Versioning and currency
FAISS ships precompiled Anaconda packages: faiss-cpu, faiss-gpu, and faiss-gpu-cuvs. The 1.10 cuVS collaboration brought large GPU speedups (Meta/NVIDIA report IVF build up to ~4.7x and CAGRA build up to ~12.3x faster than classical CPU HNSW, with major latency reductions).
Index types
FAISS's power is its toolbox of index types, trading off speed, memory, and accuracy:
- IndexFlat (Flat) — exact, brute-force L2/inner-product search. Perfect recall, slow at scale; the baseline.
- IndexIVFFlat — inverted file: cluster vectors (coarse quantizer), search only the nearest clusters (
nprobe). Faster, approximate. - IndexIVFPQ — IVF plus Product Quantization: compresses vectors into codes, drastically cutting memory at some accuracy cost. The workhorse for billion-scale on limited RAM.

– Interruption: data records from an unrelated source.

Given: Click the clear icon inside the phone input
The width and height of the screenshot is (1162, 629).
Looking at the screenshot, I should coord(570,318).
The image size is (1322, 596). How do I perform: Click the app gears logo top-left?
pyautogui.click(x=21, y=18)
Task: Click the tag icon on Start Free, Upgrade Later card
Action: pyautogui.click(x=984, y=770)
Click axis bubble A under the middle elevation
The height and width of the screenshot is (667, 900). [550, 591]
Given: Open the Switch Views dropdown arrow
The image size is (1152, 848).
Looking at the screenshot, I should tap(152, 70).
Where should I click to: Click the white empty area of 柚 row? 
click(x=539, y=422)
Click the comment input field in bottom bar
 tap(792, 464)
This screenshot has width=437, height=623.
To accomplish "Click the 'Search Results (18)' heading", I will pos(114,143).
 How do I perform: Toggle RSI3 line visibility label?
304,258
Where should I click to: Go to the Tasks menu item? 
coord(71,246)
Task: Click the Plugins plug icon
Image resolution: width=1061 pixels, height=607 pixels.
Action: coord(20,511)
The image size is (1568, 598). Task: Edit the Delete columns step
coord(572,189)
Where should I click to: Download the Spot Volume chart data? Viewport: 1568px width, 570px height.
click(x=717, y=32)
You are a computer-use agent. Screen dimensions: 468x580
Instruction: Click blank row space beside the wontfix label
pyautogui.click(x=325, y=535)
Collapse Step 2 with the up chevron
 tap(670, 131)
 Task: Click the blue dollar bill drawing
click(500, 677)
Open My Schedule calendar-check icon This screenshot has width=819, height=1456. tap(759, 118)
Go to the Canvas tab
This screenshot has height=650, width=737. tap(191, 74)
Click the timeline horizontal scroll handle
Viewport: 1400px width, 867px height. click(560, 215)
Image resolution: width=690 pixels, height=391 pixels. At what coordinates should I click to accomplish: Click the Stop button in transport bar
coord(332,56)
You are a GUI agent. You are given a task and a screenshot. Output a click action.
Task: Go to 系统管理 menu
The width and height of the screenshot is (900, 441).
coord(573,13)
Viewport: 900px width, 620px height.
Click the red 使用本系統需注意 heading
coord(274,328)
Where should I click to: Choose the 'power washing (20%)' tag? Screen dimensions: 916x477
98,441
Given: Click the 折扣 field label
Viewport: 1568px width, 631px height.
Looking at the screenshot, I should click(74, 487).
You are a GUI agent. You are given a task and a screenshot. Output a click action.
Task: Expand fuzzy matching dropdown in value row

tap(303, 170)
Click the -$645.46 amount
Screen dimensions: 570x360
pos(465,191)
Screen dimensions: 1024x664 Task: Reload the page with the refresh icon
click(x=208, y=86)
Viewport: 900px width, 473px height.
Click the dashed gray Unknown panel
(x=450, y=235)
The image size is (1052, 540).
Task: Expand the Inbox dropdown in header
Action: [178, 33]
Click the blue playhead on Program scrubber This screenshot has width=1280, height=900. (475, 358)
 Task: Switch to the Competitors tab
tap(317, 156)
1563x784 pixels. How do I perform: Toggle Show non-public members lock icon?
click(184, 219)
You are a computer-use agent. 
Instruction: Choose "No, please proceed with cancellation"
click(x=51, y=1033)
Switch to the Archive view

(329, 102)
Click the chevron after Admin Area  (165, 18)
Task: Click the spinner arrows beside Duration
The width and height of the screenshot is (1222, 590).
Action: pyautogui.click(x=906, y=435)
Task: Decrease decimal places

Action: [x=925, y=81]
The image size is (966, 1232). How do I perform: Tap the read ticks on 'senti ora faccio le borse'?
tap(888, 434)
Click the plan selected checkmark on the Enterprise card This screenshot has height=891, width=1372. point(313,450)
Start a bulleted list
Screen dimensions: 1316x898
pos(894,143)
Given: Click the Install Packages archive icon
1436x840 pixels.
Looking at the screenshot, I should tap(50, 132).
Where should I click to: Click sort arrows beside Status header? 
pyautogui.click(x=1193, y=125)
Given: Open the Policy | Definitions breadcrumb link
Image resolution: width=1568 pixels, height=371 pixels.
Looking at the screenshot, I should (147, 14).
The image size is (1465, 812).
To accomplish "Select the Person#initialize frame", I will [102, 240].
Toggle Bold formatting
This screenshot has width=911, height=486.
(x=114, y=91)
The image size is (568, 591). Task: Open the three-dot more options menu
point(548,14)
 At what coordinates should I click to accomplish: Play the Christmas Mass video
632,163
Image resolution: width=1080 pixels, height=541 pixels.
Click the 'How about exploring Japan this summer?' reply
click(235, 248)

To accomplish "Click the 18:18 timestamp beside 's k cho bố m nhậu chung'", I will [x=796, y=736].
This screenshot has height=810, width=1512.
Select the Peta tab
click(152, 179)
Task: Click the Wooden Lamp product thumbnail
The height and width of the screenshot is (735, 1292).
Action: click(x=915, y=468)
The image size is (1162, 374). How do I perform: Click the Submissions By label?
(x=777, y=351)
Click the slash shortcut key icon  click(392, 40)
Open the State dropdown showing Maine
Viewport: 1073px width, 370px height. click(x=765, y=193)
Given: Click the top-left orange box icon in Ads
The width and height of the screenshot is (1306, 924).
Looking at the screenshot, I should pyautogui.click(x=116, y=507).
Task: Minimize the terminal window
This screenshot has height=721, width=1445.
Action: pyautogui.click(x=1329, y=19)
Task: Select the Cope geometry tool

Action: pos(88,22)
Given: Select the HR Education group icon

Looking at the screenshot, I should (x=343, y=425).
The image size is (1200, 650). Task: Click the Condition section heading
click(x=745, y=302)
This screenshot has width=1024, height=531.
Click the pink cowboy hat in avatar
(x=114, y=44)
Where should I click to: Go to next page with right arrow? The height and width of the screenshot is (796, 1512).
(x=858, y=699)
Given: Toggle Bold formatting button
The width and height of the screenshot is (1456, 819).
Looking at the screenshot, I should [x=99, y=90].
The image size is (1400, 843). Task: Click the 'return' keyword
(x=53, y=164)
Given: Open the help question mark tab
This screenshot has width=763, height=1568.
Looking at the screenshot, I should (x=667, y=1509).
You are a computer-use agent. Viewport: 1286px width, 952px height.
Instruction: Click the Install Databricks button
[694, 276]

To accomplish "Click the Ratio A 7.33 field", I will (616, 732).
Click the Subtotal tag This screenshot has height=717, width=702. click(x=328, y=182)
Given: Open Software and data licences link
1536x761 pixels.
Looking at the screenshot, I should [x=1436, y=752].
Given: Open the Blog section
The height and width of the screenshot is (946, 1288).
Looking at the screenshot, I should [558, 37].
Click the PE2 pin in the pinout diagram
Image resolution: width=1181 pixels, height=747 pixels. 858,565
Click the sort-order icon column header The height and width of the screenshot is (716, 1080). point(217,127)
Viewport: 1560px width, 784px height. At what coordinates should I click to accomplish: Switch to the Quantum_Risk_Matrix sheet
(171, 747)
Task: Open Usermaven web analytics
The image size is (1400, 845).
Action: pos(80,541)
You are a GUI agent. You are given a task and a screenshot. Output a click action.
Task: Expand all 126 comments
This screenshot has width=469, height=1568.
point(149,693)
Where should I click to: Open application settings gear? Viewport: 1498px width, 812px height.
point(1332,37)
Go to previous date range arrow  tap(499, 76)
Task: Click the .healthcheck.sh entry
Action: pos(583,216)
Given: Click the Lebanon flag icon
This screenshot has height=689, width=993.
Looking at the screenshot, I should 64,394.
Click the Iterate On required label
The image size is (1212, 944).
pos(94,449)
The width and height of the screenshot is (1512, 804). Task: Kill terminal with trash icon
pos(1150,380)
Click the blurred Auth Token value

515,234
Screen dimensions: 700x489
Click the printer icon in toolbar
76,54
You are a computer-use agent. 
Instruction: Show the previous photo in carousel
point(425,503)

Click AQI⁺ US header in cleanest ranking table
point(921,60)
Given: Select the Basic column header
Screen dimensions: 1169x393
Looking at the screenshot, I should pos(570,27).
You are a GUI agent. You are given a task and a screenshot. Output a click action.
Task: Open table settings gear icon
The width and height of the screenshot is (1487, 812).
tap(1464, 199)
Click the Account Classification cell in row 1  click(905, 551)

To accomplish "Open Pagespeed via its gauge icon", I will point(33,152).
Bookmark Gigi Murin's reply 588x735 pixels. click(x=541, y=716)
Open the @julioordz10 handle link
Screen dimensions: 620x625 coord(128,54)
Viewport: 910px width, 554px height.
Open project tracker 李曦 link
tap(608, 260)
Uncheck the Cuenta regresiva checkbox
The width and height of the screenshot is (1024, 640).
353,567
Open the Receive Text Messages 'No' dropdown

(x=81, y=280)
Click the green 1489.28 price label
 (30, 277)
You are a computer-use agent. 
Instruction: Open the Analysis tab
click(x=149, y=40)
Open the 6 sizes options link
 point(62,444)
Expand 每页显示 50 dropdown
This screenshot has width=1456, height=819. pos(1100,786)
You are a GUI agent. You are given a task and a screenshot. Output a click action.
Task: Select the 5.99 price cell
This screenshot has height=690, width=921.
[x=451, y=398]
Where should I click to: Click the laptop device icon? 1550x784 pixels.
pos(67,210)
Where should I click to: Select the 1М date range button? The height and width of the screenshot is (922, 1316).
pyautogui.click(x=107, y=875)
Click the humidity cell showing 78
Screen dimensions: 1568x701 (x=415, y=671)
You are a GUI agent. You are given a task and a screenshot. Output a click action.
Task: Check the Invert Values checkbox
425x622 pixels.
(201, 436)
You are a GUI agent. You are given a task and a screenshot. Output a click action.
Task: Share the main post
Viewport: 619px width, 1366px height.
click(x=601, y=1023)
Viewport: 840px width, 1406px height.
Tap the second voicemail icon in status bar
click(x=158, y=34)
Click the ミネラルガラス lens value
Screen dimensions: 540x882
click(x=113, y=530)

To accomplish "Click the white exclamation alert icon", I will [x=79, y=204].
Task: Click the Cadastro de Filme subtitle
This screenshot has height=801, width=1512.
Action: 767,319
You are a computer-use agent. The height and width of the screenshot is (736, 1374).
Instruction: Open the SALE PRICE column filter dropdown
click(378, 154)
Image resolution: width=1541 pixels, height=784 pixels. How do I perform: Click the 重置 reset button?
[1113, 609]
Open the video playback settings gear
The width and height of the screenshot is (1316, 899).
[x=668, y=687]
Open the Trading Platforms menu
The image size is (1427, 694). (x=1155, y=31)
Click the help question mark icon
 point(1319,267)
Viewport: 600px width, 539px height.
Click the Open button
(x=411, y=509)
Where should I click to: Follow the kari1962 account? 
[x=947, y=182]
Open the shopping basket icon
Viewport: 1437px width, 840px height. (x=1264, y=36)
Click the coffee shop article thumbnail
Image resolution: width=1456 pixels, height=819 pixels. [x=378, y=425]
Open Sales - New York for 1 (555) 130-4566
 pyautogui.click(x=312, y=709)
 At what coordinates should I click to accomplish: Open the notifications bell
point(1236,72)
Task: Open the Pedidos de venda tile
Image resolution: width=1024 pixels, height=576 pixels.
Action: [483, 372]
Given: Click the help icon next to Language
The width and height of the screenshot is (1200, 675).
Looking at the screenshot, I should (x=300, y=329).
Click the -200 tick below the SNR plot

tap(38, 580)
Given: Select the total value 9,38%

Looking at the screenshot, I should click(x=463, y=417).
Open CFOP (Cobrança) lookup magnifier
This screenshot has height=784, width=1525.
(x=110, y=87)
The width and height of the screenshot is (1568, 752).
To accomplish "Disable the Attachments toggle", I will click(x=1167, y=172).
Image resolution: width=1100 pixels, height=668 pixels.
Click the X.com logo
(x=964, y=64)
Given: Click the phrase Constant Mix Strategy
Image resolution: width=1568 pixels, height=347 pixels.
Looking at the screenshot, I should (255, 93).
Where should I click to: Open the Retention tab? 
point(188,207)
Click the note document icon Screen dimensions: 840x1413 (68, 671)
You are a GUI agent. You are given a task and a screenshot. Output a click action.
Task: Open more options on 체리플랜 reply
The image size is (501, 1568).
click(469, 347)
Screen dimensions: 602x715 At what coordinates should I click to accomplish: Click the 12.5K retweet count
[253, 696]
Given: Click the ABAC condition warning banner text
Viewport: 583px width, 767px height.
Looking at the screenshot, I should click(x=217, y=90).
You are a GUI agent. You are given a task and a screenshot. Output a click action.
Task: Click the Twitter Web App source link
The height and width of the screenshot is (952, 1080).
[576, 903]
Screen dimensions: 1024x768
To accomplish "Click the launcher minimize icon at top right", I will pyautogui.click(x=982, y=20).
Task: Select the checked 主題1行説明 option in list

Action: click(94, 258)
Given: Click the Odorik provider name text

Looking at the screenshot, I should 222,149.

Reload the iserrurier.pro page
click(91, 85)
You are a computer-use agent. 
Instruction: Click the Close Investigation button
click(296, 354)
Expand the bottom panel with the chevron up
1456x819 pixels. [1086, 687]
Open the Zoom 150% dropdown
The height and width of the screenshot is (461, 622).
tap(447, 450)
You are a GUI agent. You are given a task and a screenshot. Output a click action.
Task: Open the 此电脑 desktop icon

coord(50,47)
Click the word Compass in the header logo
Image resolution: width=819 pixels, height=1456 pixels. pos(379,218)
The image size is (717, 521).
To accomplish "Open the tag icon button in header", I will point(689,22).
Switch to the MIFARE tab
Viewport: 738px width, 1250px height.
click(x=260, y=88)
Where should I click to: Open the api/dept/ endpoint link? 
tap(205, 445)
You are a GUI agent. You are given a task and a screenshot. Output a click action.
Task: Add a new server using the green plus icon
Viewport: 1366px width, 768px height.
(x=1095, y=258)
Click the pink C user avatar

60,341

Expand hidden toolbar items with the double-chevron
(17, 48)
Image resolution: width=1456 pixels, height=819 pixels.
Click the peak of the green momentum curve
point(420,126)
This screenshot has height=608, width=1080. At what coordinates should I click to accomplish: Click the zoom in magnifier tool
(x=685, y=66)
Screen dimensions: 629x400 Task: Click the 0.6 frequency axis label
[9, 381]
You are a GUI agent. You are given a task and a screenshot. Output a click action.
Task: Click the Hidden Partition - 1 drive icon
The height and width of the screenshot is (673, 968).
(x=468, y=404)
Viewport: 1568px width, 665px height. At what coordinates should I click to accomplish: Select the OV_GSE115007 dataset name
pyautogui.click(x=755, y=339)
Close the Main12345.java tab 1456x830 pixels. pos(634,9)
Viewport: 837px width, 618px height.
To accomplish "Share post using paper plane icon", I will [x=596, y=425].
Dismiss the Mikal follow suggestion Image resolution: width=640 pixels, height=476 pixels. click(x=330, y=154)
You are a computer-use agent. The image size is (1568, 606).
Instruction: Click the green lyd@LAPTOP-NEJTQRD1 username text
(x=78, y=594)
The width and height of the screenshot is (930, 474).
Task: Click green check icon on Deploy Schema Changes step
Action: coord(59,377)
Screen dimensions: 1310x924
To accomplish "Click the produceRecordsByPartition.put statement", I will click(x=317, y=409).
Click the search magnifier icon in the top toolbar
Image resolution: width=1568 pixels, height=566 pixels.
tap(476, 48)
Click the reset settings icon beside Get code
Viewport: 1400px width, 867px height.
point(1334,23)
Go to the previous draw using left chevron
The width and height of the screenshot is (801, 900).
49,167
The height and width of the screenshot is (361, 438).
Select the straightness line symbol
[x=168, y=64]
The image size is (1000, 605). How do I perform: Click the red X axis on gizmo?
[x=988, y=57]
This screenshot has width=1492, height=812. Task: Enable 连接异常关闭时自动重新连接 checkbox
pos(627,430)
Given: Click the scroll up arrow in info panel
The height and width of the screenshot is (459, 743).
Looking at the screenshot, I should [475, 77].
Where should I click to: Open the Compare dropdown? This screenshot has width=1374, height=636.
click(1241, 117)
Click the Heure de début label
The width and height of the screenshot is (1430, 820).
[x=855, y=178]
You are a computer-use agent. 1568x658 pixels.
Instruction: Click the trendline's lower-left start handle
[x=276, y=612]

- IndexHNSWFlat — graph-based HNSW for high-recall in-memory ANN.
- GpuIndexCagra (1.10) — NVIDIA cuVS graph index built for GPUs.
Indexes are often described by factory strings like "IVF4096,PQ16" passed to index_factory.
Usage example
import faiss
import numpy as np
d = 128 # vector dimension
xb = np.random.random((100000, d)).astype("float32")
index = faiss.IndexFlatL2(d) # exact baseline
index.add(xb)
xq = np.random.random((5, d)).astype("float32")
D, I = index.search(xq, k=10) # distances, ids of 10 nearest
For scale you'd train an IVF/PQ index (faiss.index_factory(d, "IVF1024,PQ16"), index.train(xb)) and tune nprobe for the recall/speed trade-off. GPU indexes wrap CPU ones via faiss.index_cpu_to_gpu.
FAISS vs other ANN tools
FAISS is the most feature-complete: when you need quantization (billions of vectors on limited RAM) or GPU search, it's the default. Simpler header-only libraries (hnswlib, USearch) win on embeddability and ease. For a higher-level managed store, see the vector databases comparison; for in-Postgres vectors, pgvector.
Practical advice and gotchas
- Choose the index for your scale/RAM — Flat for <~1M and exactness; IVF+PQ for billions on limited memory (accept some recall loss); HNSW for high-recall in-memory. The index choice dominates performance.
- Train IVF/PQ on representative data — these indexes require
train()on a sample beforeadd(); training on unrepresentative data hurts recall. Flat/HNSW need no training. - Tune
nprobe(IVF) andefSearch(HNSW) — these knobs trade recall for latency at query time; benchmark on your data, don't guess. - Normalize for cosine — FAISS does L2 or inner product; for cosine similarity, L2-normalize vectors and use inner product (
IndexFlatIP). - PQ is lossy — product quantization saves enormous RAM but approximates distances; validate recall@k against a Flat baseline before trusting results.
- GPU needs the right package — use
faiss-gpu/faiss-gpu-cuvsand matching CUDA; CPU and GPU indexes are interconvertible, but not all index types have GPU equivalents.